Exercise description: Identify all lines in the listing that include the word "title", and copy them out.

Source data:
#####

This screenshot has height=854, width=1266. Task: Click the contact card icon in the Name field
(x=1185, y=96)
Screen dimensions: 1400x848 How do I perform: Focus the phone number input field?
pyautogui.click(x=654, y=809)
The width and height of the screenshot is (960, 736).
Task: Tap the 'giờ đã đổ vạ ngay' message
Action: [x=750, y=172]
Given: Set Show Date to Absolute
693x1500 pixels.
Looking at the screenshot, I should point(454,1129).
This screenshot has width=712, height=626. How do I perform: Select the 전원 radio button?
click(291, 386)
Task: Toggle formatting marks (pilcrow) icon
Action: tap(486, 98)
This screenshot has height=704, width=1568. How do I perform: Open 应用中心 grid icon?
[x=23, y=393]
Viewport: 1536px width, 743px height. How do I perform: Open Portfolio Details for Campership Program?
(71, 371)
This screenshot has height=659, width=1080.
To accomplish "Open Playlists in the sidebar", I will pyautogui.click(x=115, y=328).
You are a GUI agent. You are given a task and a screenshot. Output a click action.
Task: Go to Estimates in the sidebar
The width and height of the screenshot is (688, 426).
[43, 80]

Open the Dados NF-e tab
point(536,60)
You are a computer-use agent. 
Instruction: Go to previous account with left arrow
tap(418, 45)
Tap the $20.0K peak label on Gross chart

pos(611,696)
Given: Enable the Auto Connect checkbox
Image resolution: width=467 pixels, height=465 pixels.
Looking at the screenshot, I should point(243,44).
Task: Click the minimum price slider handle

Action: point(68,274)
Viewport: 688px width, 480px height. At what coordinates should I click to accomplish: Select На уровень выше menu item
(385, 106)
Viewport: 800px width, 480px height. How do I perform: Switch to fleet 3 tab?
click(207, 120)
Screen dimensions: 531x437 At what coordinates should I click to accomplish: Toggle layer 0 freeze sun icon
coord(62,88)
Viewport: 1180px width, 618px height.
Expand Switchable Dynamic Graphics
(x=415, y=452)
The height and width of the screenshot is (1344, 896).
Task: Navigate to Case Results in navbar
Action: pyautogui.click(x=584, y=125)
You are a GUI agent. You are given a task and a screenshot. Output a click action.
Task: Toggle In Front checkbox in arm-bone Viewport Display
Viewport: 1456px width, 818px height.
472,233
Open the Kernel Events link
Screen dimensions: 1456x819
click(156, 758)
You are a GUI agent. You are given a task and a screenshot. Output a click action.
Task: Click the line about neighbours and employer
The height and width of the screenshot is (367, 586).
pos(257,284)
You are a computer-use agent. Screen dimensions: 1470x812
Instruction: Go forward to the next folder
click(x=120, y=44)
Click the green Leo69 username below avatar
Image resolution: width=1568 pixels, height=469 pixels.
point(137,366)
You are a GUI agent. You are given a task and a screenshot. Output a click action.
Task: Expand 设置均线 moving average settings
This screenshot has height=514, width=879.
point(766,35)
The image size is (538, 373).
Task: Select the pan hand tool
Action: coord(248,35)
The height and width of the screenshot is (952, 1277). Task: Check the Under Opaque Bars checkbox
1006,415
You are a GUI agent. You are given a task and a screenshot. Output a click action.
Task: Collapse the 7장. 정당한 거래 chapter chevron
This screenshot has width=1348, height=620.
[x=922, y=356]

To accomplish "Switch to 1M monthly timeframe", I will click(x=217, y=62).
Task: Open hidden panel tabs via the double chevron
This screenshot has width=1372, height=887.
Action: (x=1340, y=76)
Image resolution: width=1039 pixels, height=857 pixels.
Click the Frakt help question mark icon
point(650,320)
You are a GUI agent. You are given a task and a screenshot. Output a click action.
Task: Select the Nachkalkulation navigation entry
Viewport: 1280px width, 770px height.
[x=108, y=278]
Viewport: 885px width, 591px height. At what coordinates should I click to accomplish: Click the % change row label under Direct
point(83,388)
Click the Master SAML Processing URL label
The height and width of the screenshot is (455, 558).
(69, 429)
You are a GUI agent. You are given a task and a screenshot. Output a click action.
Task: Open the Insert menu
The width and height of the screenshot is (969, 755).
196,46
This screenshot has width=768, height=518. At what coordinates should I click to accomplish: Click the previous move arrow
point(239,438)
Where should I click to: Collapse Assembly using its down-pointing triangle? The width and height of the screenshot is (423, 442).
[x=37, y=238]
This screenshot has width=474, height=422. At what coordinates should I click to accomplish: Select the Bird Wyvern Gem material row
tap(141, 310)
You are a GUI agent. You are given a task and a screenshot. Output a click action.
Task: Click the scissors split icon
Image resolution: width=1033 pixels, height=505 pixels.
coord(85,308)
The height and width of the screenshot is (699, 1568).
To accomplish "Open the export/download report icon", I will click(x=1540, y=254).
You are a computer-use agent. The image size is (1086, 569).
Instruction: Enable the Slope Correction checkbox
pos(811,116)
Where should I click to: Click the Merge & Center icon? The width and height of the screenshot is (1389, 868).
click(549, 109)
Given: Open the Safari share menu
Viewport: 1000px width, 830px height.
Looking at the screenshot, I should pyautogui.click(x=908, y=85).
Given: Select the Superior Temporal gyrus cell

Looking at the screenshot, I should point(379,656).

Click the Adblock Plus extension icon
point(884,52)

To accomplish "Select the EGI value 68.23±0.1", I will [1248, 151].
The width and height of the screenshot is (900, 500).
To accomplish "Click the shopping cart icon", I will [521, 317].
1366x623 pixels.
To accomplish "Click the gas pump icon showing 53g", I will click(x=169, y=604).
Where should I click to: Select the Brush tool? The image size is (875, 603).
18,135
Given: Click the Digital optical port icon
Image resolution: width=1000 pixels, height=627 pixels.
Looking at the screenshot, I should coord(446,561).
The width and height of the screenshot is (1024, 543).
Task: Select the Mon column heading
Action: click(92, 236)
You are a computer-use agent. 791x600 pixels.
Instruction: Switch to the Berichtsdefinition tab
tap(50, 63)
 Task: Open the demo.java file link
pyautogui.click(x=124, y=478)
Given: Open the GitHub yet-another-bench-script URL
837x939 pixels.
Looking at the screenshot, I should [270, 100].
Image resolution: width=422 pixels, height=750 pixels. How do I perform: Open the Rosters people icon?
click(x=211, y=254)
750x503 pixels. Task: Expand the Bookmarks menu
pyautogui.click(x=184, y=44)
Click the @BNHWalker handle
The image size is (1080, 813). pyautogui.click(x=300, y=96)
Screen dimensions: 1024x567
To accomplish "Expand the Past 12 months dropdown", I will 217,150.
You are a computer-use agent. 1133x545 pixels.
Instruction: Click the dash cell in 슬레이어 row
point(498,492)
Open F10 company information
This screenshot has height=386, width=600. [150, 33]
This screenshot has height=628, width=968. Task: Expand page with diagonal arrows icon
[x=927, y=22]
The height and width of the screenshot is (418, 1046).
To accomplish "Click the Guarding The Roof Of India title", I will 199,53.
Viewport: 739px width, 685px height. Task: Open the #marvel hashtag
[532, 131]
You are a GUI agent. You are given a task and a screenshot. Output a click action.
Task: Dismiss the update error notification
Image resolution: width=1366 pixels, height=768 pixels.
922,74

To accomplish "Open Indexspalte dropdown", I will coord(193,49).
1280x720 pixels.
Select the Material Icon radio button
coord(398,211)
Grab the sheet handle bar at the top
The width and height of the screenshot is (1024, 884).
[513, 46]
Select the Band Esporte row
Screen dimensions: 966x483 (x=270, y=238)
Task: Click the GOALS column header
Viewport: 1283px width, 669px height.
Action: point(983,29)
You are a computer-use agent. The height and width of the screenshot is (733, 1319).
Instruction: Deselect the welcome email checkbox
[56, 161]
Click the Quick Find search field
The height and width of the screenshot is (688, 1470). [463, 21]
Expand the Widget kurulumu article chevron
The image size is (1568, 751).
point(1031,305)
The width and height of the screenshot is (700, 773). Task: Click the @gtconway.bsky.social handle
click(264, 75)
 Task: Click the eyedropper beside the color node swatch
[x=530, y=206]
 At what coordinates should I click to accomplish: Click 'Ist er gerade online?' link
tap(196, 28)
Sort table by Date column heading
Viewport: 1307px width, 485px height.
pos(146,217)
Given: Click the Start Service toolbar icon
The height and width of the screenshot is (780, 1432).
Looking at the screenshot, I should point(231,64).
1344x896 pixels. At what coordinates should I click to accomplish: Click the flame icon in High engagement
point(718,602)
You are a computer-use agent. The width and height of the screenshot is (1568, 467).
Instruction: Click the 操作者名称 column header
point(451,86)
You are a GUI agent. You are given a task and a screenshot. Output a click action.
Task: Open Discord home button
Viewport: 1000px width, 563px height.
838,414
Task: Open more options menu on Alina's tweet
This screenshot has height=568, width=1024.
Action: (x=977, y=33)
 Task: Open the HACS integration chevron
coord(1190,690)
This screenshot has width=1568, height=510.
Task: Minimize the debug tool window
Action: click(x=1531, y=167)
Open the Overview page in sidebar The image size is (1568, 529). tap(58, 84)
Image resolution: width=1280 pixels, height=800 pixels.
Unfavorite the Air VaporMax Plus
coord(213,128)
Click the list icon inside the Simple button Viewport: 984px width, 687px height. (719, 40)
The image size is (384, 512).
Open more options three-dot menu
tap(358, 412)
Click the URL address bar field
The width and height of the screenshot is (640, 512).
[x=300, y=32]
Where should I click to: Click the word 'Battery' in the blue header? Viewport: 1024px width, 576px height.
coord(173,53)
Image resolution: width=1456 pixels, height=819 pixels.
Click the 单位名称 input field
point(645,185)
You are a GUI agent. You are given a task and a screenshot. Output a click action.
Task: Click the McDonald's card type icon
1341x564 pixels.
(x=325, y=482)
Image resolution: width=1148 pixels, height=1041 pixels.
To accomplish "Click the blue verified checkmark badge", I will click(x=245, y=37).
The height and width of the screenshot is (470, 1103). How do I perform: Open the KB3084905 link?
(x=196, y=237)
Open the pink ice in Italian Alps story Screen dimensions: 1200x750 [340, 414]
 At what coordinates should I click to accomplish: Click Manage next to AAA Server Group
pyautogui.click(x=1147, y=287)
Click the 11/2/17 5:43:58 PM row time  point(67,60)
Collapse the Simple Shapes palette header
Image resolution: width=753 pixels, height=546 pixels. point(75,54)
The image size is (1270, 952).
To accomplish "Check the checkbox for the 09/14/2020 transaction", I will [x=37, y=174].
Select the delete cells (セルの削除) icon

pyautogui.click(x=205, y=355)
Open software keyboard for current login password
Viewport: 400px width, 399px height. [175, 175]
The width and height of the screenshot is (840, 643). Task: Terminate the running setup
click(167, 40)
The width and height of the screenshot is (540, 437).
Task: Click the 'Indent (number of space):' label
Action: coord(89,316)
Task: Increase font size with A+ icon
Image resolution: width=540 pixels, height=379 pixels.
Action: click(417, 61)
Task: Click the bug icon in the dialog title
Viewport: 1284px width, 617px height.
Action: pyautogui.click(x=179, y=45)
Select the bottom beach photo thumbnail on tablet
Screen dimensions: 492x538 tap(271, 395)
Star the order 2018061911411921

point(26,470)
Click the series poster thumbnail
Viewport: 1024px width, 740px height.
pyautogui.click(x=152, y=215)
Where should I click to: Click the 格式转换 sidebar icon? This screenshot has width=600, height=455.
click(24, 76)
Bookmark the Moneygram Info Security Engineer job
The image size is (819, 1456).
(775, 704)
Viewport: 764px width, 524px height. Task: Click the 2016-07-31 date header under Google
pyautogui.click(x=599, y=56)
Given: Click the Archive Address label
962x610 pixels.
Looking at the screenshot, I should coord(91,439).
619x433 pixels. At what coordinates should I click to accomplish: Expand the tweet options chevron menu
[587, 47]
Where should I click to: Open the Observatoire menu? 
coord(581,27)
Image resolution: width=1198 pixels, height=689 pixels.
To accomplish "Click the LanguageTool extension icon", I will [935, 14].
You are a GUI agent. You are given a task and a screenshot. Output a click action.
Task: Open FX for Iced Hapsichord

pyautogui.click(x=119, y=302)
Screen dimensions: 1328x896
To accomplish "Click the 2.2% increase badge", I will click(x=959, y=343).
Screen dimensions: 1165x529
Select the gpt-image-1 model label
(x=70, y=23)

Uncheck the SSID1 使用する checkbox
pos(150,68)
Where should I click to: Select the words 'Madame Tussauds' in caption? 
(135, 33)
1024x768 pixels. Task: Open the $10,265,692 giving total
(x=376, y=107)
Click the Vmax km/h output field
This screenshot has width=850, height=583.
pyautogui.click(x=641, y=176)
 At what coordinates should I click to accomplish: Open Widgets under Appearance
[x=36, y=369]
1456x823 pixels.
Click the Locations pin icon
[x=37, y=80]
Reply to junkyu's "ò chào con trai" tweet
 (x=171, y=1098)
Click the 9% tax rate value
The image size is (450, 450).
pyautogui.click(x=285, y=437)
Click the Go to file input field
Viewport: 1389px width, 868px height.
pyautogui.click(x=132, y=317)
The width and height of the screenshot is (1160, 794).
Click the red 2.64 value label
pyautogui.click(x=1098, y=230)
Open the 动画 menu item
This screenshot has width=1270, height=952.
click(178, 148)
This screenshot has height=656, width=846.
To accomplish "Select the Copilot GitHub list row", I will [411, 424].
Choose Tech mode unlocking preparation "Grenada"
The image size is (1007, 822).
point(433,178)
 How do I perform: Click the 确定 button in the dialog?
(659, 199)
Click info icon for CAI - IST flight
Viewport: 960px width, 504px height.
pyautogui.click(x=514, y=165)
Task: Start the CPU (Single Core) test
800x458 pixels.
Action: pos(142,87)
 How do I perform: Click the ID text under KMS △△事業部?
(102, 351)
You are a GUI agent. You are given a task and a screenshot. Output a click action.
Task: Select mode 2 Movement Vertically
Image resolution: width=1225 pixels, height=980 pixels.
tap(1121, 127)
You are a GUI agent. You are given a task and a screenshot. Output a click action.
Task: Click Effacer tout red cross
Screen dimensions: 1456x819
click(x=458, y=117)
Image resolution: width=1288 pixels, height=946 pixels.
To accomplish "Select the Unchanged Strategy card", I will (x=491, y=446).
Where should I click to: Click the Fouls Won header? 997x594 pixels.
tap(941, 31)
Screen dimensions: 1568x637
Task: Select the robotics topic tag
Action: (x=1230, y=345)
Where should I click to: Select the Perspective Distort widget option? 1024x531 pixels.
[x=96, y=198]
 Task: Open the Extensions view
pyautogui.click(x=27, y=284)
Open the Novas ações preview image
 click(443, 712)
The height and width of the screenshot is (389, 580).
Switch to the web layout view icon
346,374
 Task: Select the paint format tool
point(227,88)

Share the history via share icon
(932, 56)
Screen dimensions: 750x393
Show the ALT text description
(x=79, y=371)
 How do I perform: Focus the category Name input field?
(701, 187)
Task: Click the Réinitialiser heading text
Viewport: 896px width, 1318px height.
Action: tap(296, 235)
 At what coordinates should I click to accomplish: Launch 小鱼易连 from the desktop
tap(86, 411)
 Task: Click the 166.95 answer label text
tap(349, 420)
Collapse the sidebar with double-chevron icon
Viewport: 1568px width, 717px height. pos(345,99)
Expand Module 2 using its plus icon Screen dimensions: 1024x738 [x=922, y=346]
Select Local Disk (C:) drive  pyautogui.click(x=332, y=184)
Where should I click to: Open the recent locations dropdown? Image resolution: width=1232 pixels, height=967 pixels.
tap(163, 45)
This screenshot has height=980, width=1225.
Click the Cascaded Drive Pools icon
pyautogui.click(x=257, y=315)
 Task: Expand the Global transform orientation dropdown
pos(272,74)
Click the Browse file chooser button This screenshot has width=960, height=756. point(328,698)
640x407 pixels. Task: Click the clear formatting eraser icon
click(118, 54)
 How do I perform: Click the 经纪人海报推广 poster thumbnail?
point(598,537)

#####

Response to the task:
To accomplish "Click the Guarding The Roof Of India title", I will 199,53.
Task: Click the bug icon in the dialog title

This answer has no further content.